Asclepias curtissii, or Curtiss's milkweed, is a rare species of flowering milkweed that is endemic to Florida's sandy areas. Curtiss's milkweed belongs to the subfamily Asclepiadoideae and the genus Asclepias. This dicotyledonous, perennial plant was placed on the endangered species list by the state of Florida to protect this rare milkweed. Although Curtiss milkweed is found all over Florida, the populations are very isolated and concentrated.

==Description==
Curtiss's milkweed is a deciduous plant that can become very tall and lanky, reaching up to 2–4 feet tall.
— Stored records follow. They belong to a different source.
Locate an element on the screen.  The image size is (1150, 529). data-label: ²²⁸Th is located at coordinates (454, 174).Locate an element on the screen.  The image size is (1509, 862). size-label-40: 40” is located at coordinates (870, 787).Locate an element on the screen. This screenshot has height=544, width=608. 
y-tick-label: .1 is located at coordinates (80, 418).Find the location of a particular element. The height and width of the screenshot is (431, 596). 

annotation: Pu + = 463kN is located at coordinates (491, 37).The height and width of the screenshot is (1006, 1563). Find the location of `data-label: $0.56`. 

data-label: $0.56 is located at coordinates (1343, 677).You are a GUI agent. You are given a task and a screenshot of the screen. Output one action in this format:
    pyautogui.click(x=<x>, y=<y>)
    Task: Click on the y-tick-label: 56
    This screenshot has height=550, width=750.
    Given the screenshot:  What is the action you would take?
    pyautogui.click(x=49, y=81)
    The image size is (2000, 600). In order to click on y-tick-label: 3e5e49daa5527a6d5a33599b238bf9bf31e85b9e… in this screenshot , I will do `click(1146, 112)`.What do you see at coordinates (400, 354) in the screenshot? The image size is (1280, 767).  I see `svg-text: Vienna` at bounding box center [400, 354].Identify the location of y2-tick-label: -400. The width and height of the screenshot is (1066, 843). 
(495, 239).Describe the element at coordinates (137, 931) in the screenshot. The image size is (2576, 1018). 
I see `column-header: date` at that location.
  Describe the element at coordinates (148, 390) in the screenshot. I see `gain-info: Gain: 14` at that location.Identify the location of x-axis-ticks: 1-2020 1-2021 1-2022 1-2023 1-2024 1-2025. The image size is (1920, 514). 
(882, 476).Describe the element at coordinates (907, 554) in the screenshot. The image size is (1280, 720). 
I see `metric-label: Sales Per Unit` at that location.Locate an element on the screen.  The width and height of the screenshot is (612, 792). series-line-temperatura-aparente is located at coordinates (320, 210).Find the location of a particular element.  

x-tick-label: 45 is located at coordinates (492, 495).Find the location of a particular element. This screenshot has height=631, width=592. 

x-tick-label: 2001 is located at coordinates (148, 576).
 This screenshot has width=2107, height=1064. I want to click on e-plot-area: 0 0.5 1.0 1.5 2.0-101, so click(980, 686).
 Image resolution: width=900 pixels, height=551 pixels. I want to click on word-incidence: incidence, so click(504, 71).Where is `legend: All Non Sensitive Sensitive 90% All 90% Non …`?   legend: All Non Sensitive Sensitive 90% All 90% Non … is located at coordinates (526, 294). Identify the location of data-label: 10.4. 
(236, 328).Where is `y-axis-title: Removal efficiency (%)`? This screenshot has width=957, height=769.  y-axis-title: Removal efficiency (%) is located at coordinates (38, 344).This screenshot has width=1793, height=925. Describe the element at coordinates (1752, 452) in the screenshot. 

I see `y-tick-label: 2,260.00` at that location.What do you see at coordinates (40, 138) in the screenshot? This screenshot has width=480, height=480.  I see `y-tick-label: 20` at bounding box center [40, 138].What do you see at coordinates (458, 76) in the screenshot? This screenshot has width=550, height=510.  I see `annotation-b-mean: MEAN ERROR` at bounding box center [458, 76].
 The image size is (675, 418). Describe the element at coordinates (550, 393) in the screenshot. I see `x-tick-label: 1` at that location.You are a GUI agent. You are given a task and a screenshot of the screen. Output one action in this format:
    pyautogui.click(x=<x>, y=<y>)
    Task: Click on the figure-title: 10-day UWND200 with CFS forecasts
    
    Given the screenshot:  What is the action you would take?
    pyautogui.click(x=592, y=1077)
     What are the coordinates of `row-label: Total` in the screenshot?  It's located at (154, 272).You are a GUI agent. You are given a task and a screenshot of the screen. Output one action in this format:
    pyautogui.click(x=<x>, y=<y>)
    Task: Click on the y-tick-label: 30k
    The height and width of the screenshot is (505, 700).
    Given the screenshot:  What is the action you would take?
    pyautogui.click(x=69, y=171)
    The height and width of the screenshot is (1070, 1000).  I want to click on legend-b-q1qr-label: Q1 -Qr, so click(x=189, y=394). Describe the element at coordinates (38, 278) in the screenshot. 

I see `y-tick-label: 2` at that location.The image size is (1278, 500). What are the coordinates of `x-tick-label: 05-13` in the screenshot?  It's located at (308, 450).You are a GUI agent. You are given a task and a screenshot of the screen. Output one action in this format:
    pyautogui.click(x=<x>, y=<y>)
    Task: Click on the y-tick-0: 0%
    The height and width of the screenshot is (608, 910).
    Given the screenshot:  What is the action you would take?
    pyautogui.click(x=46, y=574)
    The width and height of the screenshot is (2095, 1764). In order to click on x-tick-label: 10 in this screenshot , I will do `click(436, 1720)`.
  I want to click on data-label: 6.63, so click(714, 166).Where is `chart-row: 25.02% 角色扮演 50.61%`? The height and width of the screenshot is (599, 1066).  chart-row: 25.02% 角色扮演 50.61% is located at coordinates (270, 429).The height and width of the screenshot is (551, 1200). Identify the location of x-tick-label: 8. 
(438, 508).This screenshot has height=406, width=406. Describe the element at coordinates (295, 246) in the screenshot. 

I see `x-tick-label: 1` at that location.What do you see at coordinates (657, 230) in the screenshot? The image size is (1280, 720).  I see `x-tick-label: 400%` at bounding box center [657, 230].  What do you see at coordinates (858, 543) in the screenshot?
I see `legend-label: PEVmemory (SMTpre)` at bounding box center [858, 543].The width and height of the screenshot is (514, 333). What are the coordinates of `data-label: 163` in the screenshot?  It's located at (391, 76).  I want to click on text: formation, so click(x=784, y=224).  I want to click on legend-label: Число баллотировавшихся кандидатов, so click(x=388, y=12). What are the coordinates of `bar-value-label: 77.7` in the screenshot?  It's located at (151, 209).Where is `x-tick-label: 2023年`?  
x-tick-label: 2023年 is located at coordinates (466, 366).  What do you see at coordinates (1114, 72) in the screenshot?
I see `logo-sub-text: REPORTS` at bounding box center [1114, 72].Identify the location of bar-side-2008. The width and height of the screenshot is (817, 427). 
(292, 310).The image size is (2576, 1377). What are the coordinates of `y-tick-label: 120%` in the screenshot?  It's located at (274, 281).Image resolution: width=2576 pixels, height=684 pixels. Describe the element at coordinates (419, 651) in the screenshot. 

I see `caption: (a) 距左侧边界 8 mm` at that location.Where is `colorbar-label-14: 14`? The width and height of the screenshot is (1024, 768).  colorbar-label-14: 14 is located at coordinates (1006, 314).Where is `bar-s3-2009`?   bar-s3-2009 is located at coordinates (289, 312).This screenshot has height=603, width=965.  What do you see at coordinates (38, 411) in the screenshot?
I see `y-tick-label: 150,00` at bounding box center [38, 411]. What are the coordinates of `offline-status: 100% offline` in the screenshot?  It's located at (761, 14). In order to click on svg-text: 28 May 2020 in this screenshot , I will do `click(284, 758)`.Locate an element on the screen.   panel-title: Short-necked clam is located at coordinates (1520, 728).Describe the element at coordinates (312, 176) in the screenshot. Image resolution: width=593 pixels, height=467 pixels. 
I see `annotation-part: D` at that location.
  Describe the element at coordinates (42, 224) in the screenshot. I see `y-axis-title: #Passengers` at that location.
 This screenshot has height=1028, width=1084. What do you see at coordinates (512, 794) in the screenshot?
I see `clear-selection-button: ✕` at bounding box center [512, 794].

The leaves of Asclepias curtissii are large, elliptical, and dark green in color and usually have a noticeable undulating edge. The flower of this plant bloom in the summer months. The flower heads (umbels) of this plant are few and are usually located on the ends of the main stalks and consist of about 20–30 individual flowers, which are a bright white when they bloom.

==Ecology==
The sap of Asclepias curtissii contains cardenolides which are toxic to vertebrates in high quantities. Despite this deer are the main consumers of Curtiss's milkweed, followed up by grasshoppers removing some flowers. Many insect larvae use Curtiss's milkweed as a shelter for the early part of their lives, as well as providing food for these larvae. Although Asclepias curtissii isn't usually associated with monarch butterflies as a food source, monarchs can feed off of it and will if the need arises.

==Habitat==
Curtiss's milkweed lives in the excessively drained parts of Florida. Asclepias curtissii is usually found with other plants including Florida rosemary (Ceratiola ericoides), Chapman oak (Quercus chapmanii), myrtle oak (Quercus myrtifolia), and sand live oak (Quercus geminata), amongst other plants. Curtiss's milkweed has a very high tolerance for soil disturbance, often being found along the edges of fire lanes and sand roads.

==Reproduction==
The spread out population of this milkweed proposes a problem, mainly pollination, but Curtiss's milkweed has specialized flowers that only allow certain insects – that seek out this plant – to pollinate it. These insects include skipper butterflies and hairstreaks, which were found in abundance on the flowers of Asclepias curtissii.